In the continuing effort to prove the claim that while political communication in the public sphere is thriving with the Internet, it may be more the case that not unlike newspapers, Journalism as a profession is dead (all citizens must act as journalists). And as a prime deconstructive example The Colbert Report simply reports the awesome power of CNN to disinform global populations by institutionalizing state policies that may or may not be applicable to specific situations.
CNN asks if Ebola is 'the ISIS of biological agents' .
The current version of this is that one could in the tradition of socialist realism claim that the heroic efforts of the LEOs of Texas are resisting the Ebola outbreak as a Dallas deputy Sheriff may / may not have contracted the virus, where the subsequent death of the original patient is now ginning up the discourse of emergency disease prevention. This is of course reinforced by a
reactionary discourse resisting the need to vaccinate large populations, reinforced by media figures.
We don't need to go further than to see that same socialist realism at work in the use of the local state apparatus to deter all incursions human or viral which to some are the same contagion (see the journalistic use of the concept of "tipping point").
Borders must be defended, even if we have to use French helicopters and wearing glasses might make us forget some folks have trouble counting to three.
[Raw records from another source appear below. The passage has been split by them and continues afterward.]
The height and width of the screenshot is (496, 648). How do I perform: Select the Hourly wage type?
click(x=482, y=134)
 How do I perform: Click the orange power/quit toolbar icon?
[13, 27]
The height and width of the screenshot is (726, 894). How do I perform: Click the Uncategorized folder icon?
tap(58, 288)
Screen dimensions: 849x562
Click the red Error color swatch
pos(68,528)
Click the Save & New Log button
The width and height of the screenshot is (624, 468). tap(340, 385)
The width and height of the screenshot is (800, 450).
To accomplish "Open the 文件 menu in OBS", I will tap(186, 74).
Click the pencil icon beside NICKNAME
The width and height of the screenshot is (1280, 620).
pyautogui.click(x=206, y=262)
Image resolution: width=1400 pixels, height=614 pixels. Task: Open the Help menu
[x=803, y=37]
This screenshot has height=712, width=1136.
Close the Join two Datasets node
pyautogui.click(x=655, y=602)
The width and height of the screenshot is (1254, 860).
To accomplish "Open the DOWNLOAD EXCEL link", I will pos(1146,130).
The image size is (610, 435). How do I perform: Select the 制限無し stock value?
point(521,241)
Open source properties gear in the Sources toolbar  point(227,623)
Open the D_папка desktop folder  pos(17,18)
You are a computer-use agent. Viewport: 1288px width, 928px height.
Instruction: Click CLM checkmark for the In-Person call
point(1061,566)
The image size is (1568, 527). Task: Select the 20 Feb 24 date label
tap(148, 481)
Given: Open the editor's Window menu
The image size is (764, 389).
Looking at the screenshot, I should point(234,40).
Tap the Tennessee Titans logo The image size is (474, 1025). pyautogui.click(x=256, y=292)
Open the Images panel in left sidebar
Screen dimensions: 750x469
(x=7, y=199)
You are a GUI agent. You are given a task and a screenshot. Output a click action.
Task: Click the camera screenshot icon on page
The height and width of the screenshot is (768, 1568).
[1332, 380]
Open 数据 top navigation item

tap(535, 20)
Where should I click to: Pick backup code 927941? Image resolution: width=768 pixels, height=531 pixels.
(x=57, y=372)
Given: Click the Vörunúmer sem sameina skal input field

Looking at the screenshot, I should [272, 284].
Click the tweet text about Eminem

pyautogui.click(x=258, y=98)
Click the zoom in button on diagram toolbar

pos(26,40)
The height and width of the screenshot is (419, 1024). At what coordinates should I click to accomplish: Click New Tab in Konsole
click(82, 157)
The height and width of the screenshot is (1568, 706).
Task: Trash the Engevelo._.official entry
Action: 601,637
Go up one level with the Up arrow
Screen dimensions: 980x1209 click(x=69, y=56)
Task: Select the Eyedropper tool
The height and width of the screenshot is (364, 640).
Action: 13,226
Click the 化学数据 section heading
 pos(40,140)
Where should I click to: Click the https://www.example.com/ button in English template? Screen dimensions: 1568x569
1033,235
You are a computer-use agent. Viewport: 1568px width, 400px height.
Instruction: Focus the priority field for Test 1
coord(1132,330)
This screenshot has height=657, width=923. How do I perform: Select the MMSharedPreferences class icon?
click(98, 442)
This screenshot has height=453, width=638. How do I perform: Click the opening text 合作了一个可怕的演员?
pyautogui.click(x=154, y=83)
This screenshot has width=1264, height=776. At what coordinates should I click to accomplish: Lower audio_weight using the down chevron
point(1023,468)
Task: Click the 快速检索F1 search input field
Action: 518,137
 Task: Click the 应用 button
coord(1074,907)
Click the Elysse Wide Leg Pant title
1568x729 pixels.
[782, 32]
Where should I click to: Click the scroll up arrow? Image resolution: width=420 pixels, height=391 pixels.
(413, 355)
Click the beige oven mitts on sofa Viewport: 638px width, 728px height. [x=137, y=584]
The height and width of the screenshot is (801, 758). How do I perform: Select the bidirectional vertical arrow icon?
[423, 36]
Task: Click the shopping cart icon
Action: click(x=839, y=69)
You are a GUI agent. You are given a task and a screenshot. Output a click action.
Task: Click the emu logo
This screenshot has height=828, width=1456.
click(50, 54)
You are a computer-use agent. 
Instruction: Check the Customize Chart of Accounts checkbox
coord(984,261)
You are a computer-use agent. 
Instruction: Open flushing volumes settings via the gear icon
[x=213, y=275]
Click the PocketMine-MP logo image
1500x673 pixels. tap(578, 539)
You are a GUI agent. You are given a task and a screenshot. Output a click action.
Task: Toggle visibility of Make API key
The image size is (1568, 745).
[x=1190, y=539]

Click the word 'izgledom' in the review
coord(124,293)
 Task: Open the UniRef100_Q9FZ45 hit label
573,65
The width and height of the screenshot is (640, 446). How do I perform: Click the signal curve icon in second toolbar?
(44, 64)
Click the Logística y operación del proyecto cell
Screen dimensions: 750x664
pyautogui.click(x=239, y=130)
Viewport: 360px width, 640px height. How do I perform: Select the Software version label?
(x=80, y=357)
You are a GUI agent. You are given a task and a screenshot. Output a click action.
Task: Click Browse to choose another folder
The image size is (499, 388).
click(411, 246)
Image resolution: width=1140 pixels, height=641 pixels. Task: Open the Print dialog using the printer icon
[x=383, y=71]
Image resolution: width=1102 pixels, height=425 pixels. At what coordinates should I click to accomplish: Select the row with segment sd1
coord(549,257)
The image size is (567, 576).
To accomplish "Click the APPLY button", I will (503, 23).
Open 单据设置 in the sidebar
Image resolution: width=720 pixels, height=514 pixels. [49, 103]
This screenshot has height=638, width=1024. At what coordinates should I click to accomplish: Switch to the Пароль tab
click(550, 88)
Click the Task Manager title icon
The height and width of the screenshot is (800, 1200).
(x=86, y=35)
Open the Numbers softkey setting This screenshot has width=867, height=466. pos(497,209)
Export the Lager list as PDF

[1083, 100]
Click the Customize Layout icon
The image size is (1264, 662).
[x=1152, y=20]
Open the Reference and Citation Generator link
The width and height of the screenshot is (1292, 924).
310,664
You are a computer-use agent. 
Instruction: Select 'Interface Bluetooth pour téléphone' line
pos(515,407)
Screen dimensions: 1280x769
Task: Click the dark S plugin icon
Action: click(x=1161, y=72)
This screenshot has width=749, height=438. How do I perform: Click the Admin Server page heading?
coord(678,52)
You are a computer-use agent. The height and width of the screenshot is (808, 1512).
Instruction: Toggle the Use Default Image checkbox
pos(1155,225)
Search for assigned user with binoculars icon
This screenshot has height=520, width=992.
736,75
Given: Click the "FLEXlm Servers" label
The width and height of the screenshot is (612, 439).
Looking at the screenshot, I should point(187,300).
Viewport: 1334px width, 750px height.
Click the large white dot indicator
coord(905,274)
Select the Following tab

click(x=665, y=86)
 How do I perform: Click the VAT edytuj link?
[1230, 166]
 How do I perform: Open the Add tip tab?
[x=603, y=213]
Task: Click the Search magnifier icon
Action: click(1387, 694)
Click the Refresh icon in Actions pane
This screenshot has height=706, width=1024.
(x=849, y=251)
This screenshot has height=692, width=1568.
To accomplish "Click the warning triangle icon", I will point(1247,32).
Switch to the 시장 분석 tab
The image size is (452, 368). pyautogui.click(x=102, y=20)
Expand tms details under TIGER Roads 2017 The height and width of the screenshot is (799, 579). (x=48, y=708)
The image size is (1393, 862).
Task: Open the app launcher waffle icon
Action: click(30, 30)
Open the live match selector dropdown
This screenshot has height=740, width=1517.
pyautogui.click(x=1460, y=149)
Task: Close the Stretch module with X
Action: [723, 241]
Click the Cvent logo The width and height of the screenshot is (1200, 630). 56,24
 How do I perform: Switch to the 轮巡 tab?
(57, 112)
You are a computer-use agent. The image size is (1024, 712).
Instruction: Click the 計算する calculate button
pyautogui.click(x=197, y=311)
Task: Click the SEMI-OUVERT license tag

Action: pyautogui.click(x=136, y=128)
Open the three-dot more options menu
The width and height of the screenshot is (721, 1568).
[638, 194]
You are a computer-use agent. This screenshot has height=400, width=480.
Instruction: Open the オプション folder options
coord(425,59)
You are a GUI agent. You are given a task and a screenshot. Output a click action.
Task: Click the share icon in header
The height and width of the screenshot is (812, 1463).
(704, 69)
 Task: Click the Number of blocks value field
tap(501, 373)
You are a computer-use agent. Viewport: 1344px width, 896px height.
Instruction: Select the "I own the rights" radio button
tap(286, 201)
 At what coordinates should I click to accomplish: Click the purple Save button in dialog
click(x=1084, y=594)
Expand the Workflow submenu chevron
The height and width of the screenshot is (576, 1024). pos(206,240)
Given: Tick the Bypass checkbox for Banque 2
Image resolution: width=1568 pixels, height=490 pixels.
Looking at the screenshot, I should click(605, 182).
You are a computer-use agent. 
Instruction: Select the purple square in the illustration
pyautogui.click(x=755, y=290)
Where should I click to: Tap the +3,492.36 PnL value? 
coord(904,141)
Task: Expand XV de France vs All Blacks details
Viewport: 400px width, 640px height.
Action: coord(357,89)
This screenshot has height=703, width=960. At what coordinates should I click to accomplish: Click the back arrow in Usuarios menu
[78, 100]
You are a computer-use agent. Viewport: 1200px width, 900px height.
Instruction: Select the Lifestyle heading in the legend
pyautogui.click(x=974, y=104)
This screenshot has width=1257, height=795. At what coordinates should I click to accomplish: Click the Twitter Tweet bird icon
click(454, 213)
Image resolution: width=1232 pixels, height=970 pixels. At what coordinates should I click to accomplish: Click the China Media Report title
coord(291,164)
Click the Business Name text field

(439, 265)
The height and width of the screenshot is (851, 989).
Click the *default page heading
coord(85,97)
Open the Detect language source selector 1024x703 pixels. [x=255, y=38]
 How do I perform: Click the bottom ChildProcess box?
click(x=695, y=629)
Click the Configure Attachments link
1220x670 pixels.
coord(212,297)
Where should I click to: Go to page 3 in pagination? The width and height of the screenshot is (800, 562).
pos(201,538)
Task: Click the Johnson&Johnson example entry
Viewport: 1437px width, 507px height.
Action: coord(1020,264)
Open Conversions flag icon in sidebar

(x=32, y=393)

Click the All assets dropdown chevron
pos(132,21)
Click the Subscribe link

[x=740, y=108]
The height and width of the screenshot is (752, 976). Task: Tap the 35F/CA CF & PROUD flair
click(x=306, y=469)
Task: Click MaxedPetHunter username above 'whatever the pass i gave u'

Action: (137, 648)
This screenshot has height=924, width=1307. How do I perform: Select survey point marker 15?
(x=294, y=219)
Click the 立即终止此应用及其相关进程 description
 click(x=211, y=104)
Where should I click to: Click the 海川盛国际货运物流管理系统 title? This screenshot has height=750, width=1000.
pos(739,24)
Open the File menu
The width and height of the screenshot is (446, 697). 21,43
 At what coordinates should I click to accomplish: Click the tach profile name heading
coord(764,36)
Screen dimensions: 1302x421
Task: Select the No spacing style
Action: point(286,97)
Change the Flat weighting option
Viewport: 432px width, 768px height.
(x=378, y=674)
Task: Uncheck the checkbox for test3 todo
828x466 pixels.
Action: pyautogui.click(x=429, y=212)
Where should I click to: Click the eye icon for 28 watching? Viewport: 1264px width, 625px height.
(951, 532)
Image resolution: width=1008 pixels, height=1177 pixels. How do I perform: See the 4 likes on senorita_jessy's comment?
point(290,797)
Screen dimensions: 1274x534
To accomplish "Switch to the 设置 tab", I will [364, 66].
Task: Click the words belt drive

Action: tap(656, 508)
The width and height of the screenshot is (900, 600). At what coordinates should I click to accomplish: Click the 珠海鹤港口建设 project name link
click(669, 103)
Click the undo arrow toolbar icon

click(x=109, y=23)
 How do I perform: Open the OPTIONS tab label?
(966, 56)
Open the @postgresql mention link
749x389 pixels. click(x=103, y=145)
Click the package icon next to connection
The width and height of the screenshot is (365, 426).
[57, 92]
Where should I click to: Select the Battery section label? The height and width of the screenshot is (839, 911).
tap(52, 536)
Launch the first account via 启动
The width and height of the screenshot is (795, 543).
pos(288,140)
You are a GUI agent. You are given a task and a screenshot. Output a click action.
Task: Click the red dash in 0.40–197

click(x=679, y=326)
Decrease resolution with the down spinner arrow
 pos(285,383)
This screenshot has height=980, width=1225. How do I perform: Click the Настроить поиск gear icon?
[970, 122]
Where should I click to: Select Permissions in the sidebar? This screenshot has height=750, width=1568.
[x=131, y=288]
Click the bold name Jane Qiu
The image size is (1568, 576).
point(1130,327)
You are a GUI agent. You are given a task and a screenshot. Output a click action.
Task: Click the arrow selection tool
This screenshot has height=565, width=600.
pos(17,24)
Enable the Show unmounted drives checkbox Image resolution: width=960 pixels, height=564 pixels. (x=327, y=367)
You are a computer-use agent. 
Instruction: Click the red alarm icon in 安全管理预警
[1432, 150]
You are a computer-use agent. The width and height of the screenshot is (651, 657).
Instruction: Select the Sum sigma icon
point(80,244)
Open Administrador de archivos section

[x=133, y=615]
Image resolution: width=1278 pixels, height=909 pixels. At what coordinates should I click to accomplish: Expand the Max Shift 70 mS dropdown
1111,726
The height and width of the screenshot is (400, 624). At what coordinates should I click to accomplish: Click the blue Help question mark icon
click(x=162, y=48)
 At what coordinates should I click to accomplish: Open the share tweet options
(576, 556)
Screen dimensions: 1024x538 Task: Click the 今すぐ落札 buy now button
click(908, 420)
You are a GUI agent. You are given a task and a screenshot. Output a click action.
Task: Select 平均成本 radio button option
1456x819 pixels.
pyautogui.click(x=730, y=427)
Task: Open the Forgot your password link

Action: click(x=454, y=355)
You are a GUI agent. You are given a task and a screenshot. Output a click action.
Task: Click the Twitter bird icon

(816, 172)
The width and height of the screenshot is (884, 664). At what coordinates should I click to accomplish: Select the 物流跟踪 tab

There are of course a more classic version of such televisual socialist realism in the films of Ken Burns especially in the way that even the idiocy of George Will can add gravitas to the history of the Roosevelts. However, our regular diet is still the television 24/7 365 cable news cycle and that ISIS can, by distributing videos of executions, serve its national intentions by giving us perhaps the grimmest versions of a contagious televisual socialist realism.